**What you should do:** The records below need to be printed in full. Keep each one exact.

[Collected data entries]
----

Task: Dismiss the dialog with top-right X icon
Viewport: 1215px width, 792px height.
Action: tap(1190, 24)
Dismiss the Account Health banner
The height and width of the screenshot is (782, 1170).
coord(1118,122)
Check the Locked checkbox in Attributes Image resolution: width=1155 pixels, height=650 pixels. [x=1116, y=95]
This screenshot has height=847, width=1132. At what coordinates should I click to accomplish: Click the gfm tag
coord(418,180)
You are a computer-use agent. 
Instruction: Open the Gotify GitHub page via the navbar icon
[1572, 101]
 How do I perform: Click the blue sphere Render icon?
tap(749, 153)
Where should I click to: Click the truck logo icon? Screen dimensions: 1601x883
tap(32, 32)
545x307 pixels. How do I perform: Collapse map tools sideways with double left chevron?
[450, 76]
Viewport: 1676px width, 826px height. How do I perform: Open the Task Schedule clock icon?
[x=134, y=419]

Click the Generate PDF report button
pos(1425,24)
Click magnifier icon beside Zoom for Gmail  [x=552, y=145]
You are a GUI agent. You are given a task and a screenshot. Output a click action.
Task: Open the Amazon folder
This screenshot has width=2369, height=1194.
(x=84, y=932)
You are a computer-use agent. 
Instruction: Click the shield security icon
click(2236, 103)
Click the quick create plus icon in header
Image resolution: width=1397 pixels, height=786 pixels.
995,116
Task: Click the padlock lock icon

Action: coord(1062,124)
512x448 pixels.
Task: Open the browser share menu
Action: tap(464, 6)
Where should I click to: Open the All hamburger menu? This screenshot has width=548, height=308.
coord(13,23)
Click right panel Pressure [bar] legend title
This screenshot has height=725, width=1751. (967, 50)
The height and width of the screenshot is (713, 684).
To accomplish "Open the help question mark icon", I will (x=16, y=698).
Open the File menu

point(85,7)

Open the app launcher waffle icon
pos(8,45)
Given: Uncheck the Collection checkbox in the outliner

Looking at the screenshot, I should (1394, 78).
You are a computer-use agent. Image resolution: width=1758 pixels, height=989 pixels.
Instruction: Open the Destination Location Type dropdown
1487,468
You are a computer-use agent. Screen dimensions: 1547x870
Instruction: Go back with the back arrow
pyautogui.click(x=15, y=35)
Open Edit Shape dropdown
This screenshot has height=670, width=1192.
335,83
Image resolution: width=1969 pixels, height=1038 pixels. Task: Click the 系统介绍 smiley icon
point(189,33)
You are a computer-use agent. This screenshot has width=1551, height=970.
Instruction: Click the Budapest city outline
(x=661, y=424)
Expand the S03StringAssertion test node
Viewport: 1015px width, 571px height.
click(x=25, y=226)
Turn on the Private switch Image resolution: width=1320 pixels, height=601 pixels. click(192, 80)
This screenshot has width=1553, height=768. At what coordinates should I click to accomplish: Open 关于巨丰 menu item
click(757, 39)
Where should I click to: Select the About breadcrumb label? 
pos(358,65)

----

**Written solution:**
Task: Dismiss the dialog with top-right X icon
Viewport: 1215px width, 792px height.
Action: tap(1190, 24)
Dismiss the Account Health banner
The height and width of the screenshot is (782, 1170).
coord(1118,122)
Check the Locked checkbox in Attributes Image resolution: width=1155 pixels, height=650 pixels. [x=1116, y=95]
This screenshot has height=847, width=1132. At what coordinates should I click to accomplish: Click the gfm tag
coord(418,180)
You are a computer-use agent. 
Instruction: Open the Gotify GitHub page via the navbar icon
[1572, 101]
 How do I perform: Click the blue sphere Render icon?
tap(749, 153)
Where should I click to: Click the truck logo icon? Screen dimensions: 1601x883
tap(32, 32)
545x307 pixels. How do I perform: Collapse map tools sideways with double left chevron?
[450, 76]
Viewport: 1676px width, 826px height. How do I perform: Open the Task Schedule clock icon?
[x=134, y=419]

Click the Generate PDF report button
pos(1425,24)
Click magnifier icon beside Zoom for Gmail  [x=552, y=145]
You are a GUI agent. You are given a task and a screenshot. Output a click action.
Task: Open the Amazon folder
This screenshot has width=2369, height=1194.
(x=84, y=932)
You are a computer-use agent. 
Instruction: Click the shield security icon
click(2236, 103)
Click the quick create plus icon in header
Image resolution: width=1397 pixels, height=786 pixels.
995,116
Task: Click the padlock lock icon

Action: coord(1062,124)
512x448 pixels.
Task: Open the browser share menu
Action: tap(464, 6)
Where should I click to: Open the All hamburger menu? This screenshot has width=548, height=308.
coord(13,23)
Click right panel Pressure [bar] legend title
This screenshot has height=725, width=1751. (967, 50)
The height and width of the screenshot is (713, 684).
To accomplish "Open the help question mark icon", I will (x=16, y=698).
Open the File menu

point(85,7)

Open the app launcher waffle icon
pos(8,45)
Given: Uncheck the Collection checkbox in the outliner

Looking at the screenshot, I should (1394, 78).
You are a computer-use agent. Image resolution: width=1758 pixels, height=989 pixels.
Instruction: Open the Destination Location Type dropdown
1487,468
You are a computer-use agent. Screen dimensions: 1547x870
Instruction: Go back with the back arrow
pyautogui.click(x=15, y=35)
Open Edit Shape dropdown
This screenshot has height=670, width=1192.
335,83
Image resolution: width=1969 pixels, height=1038 pixels. Task: Click the 系统介绍 smiley icon
point(189,33)
You are a computer-use agent. This screenshot has width=1551, height=970.
Instruction: Click the Budapest city outline
(x=661, y=424)
Expand the S03StringAssertion test node
Viewport: 1015px width, 571px height.
click(x=25, y=226)
Turn on the Private switch Image resolution: width=1320 pixels, height=601 pixels. click(192, 80)
This screenshot has width=1553, height=768. At what coordinates should I click to accomplish: Open 关于巨丰 menu item
click(757, 39)
Where should I click to: Select the About breadcrumb label? 
pos(358,65)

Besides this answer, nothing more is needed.